Before the internet, knowing what someone was really up to meant holding a spiral-wired landline phone up to your ear until your hand cramped.
Ah, the pre-Facetime era.
Nowadays, the average Canadian spends 2 or more hours per day on social media1 and we have instant access to our friends' whereabouts—giving us the ability to question why Jess is at her ex’s… again. From Instagram stories to BeReal and even Find My Friends, it’s no doubt that we’re more digitally connected to our friends than ever before—but is that a good thing?
“I’ll log on as soon as I get home.”
My earliest memories of weaving the internet into my friendships dates back to 2009. I was in the 7th grade and finally got my parents’ permission to create an MSN account (IYKYK).
At its height, MSN attracted 350 million users worldwide monthly.2 Many of us were clocking an alarming amount of hours behind clunky desktop computers, rushing home from school to type away to our BFFs and crushes. Who wouldn’t want to share juicy gossip and mundane updates over instant messaging?
In 2009, I also joined Facebook, which was growing by nearly 100 million users every quarter.3 Soon after, Tumblr, Instagram, Twitter and Snapchat gained popularity. Even though iconic sites like Myspace were around prior, we witnessed the rise of strategic algorithms and social networking platforms, not to mention the birth of the iPhone—game-changing, right?
Well, as exciting as all of that was, it also greatly impacted our friendships, new and old.
Whether you switched schools, started a new job, moved cities or simply wanted to keep up with the people you cared about, social networking apps gave us the ability to maintain and grow friendships from different parts of our lives. With a few scrolls and clicks you could browse someone’s family vacation pics on Facebook, watch their daily lives on Snapchat or analyze their OOTDs on Instagram. It was exciting and oddly comforting to know what people in our orbit were up to.
Did social media make us less… social?
As the apps continued to evolve, gathering information no longer required effort. From our life highlights to our meals (and even our unsolicited opinions), we started to share a sense of constant virtual togetherness.
Attempting to find a balance between digital and physical connections is a trade-off though.
Over the years, I’ve asked myself: Does the existence of my friends’ social media accounts cause me to check in on them less often? Does what they post online change how I think of them offline? Do their digital presences alone make me feel like I’m up-to-date enough with their lives?
Here’s what we know for sure: Being able to see exactly where someone is on a map, while also constantly consuming their content, blurs lines of privacy and complicates friendship dynamics.4
A new wave of friendships.
Though the internet has changed how existing friends communicate with one another, it’s also made connecting with anyone from anywhere possible. With an overwhelming number of digital spaces, each one having its unique purpose, the potential to reach people we’d likely never cross paths with otherwise is more accessible than ever before.
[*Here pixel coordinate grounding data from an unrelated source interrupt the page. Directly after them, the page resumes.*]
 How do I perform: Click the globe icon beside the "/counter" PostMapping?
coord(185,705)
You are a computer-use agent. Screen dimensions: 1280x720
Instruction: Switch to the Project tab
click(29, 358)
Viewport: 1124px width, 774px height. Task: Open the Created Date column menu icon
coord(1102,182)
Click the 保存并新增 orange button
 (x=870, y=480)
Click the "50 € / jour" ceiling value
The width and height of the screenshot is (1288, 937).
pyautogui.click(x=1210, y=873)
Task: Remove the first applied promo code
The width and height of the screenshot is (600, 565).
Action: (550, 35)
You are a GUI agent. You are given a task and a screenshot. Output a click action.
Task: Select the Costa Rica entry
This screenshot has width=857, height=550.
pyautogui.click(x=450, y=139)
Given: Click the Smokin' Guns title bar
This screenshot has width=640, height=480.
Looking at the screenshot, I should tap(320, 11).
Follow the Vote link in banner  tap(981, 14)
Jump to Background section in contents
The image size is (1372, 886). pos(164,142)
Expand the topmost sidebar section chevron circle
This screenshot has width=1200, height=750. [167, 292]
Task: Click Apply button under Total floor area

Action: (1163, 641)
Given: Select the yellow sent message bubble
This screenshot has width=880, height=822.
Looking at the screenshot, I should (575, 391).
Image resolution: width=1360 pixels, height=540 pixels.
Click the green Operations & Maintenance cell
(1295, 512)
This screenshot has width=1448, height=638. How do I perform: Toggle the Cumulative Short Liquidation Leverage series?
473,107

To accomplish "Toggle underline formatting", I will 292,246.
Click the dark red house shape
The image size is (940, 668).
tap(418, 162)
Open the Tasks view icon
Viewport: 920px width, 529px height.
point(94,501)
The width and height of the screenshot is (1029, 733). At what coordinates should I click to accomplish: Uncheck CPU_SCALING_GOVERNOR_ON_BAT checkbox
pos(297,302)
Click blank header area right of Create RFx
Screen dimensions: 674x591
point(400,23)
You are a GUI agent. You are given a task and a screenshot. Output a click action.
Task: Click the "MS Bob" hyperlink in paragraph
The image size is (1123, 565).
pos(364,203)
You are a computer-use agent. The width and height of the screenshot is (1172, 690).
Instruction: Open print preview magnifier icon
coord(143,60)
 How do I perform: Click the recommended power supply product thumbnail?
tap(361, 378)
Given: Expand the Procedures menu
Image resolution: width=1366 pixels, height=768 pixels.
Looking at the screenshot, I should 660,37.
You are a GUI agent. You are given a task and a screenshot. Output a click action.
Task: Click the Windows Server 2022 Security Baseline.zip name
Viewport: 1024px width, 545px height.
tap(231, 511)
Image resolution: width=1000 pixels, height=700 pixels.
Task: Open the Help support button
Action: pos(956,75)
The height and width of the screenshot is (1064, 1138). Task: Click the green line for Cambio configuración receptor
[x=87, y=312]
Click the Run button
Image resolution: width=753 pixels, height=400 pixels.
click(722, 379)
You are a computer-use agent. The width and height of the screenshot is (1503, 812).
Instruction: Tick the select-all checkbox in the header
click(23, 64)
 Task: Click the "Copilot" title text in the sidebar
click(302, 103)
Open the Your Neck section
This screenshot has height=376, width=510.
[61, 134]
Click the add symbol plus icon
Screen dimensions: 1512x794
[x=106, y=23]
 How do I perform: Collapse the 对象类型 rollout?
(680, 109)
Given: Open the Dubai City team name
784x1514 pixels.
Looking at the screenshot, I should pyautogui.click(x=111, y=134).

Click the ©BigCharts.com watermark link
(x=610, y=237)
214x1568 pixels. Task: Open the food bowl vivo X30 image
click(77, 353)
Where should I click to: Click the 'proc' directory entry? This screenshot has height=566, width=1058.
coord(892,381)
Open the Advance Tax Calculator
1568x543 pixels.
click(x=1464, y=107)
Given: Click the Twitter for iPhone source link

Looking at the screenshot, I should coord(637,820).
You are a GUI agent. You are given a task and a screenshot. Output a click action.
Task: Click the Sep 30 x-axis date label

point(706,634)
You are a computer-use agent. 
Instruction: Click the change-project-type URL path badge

Remember when friendships were formed by trading outfit compliments or asking if an open seat next to someone was in fact open? Semi-awkward encounters were a rite of passage in the search for quality bonds. From the lunch room of corporate offices to the comfort of local cafés, making friends blossomed from in-person interaction first, and social connection second.5
Today, there’s no denying the power of 15-second videos and online interactions. The internet has become a gathering place for like-minded people, giving us access to countless niches and communities. For some, meaningful connections are made online first, then in real life second.
Personally, the internet has given me some of my closest friends to date, and I know I’m not alone in that.
Take Marissa Meizz (founder of the movement No More Lonely Friends), for example. After her TikTok video went viral, she managed to blur the lines between online and offline, bringing together thousands of people in several cities by leveraging the power of the internet.6
I used a group on Facebook to meet up with women travellers when I was solo backpacking through Asia. I used TikTok to find like-minded creatives my age after moving to a new city. I used BumbleBFF to set up café outings with fellow coffee-lovers.
Striving for an intentional balance.
It’s been 14 years since I logged onto MSN for the first time, and today I still rely on the internet to send instant messages to the people I love most. I rely on the internet to see my high school classmate’s engagement photos and my best friend’s job promotions. But beyond that, as I continue to navigate making new friends in my 20s, I regularly use it to find and foster community.
Though the internet may have complicated how we show up in our friendships, it’s also proven to be a place where we can authentically share who we are with the world.
If we can embrace and utilize the internet as a tool to bring us closer to the people we care about, without taking away from cherishing the memories we make off-screen, we have the potential to deepen our existing connections and spark new ones too.